What is that vision?

Nix: The vision is somewhat different for each product domain, because the products have different characteristics. With SAP sourcing, [that vision] is to really provide a higher degree of productivity and collaboration for procurement individuals as they deal with suppliers and to take advantage of [functionality] around source-to-pay. 

The common themes you’re going to start to hear [around these product lines] are these common ideas of people-centricity and collaboration. Some people call it social computing.

"Customers aren’t religious about one model or the other. What they’re really looking at is the best combination to meet their needs."

- Kevin Nix, head of SAP Line of Business OnDemand

So far, your division has released Sales OnDemand and Sourcing OnDemand. What has the reaction been to these products and how will that influence future releases?

Nix: What we’re consistently hearing is [that customers are looking for] hybrid solutions. [That means] core application software, which very often is the [Business] Suite, combined with line-of-business applications which may be on-demand, on-premise, or both. Our Sourcing OnDemand product is also sold on-premise, for example. This is sort of the new model that we’re seeing. Customers aren’t religious about one model or the other. What they’re really looking at is the best combination to meet their needs.

SAP is developing on-demand applications for travel expenses and career management. What other products do you have on the horizon?

Nix: [SAP has a core ERP] product in environmental health and safety. However, we can help manufacturing companies manage the complexities of all the different environmental health and safety regulations through a [separate] subscription-based [on-demand] application. Data changes on a pretty dynamic basis. So rather than having to deliver data that is then uploaded into a database, our customers have that content immediately accessible in the cloud, so that we can update it in one place, and everyone can see it.

This is a great example of a hybrid [model], where you have the content as a service, but you have the on-premise component of environmental health and safety that’s part of the core SAP suite.

Do you see areas of crossover between your division and SAP's line of Rapid Deployment Solutions, which addresses some of the same issues around targeted functionality and speed of deployment?

Nix: This is about what the customer wants and what’s valuable for the customer. If a customer wants an on-premise deployment of CRM, and they want to use some of our Rapid Deployment Solutions as a part of that on-premise deployment, we’re thrilled. So, it really lets the customer choose what’s best for their needs. I think what you’ll see as well is the pace in which we innovate in an on-demand model and get customers to adopt us much faster. That’s probably the other slight difference you’d see between a rapid deployment, on-premise model, and an on-demand model -- a faster iteration rate on innovation.

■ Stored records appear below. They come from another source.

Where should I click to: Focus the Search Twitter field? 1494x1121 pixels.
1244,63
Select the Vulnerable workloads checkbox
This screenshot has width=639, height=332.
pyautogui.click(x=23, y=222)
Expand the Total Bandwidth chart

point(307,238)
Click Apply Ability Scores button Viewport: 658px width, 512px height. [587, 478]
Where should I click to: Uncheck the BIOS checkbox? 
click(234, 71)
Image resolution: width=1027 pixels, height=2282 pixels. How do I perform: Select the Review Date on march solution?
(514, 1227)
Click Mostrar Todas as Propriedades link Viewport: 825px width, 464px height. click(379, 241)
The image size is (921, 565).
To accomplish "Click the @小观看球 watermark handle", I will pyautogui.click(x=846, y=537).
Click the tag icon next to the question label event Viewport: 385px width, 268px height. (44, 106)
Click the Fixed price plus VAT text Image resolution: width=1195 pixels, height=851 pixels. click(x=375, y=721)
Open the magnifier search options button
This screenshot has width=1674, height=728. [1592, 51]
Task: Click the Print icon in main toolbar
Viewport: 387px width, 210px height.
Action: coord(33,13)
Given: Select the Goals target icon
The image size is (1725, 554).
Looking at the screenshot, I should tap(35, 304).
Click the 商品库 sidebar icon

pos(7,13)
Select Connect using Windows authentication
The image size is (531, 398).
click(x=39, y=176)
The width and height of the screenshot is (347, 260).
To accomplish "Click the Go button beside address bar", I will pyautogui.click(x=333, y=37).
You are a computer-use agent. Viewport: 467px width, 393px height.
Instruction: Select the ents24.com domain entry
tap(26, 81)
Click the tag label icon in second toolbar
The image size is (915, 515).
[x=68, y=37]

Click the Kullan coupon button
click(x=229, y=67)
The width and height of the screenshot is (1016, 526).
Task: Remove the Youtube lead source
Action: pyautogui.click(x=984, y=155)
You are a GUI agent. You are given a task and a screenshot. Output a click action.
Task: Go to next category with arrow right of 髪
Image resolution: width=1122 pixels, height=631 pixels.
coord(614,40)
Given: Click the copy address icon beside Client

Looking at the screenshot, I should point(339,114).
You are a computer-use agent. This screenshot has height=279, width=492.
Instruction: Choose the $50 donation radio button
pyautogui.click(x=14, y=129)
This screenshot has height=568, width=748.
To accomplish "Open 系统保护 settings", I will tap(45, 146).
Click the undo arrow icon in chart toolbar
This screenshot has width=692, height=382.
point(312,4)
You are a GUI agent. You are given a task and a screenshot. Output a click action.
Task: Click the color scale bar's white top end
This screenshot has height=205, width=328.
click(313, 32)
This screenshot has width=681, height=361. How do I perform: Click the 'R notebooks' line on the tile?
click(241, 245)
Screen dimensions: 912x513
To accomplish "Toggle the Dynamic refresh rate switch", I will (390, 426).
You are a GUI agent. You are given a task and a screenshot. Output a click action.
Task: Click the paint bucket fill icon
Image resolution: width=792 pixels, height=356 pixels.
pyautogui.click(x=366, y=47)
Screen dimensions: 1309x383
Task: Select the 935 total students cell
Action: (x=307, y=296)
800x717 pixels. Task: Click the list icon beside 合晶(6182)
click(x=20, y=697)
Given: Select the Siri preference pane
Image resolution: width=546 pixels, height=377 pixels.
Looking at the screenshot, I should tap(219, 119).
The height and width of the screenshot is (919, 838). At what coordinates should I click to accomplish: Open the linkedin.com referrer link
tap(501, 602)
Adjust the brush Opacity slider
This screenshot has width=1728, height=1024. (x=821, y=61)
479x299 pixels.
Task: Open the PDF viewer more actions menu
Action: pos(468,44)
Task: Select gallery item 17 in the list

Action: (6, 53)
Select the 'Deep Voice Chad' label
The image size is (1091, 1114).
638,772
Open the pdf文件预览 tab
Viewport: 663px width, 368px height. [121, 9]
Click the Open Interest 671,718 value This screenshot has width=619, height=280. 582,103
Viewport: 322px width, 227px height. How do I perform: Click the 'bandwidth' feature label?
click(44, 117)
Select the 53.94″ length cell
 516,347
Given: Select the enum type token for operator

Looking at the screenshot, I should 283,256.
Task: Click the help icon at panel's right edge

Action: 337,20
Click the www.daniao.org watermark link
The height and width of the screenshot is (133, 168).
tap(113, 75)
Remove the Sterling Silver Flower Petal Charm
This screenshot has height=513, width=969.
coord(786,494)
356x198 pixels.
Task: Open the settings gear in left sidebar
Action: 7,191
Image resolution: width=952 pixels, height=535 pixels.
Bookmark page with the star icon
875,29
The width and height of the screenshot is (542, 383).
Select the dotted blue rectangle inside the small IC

What role will HANA and in-memory technology play in on-demand applications?

Nix: One that immediately comes to mind is when you deal with complex forecasting and basically demand and revenue. Those are typically large amounts of data, highly volatile data, and it’s changing all the time. The old-school model of forecasting is [that] every sales rep would build their forecast in Excel, feed it up to their line manager, who would put it in his or Excel spreadsheet and so on. A classic, transactional CRM system with a relational database doesn’t do a great job of that, because you have lots of roll-ups and lots of adjustments. The ability to deal with that, leveraging a HANA-based solution, has huge advantages, not to mention the ability to slice and dice revenue based on territory, based on product line [or] whatever category you want to pick.  

What role will SAP’s partners play in its on-demand strategy going forward?  

Nix: Some of our key SI [system integrators] partners who have practices around CRM and sales effectiveness help educate customers on getting the most out of the software. Our plan is to very closely partner with these key ecosystem partners, because, in essence, they can really help maximize the innovation that we’re bringing to market.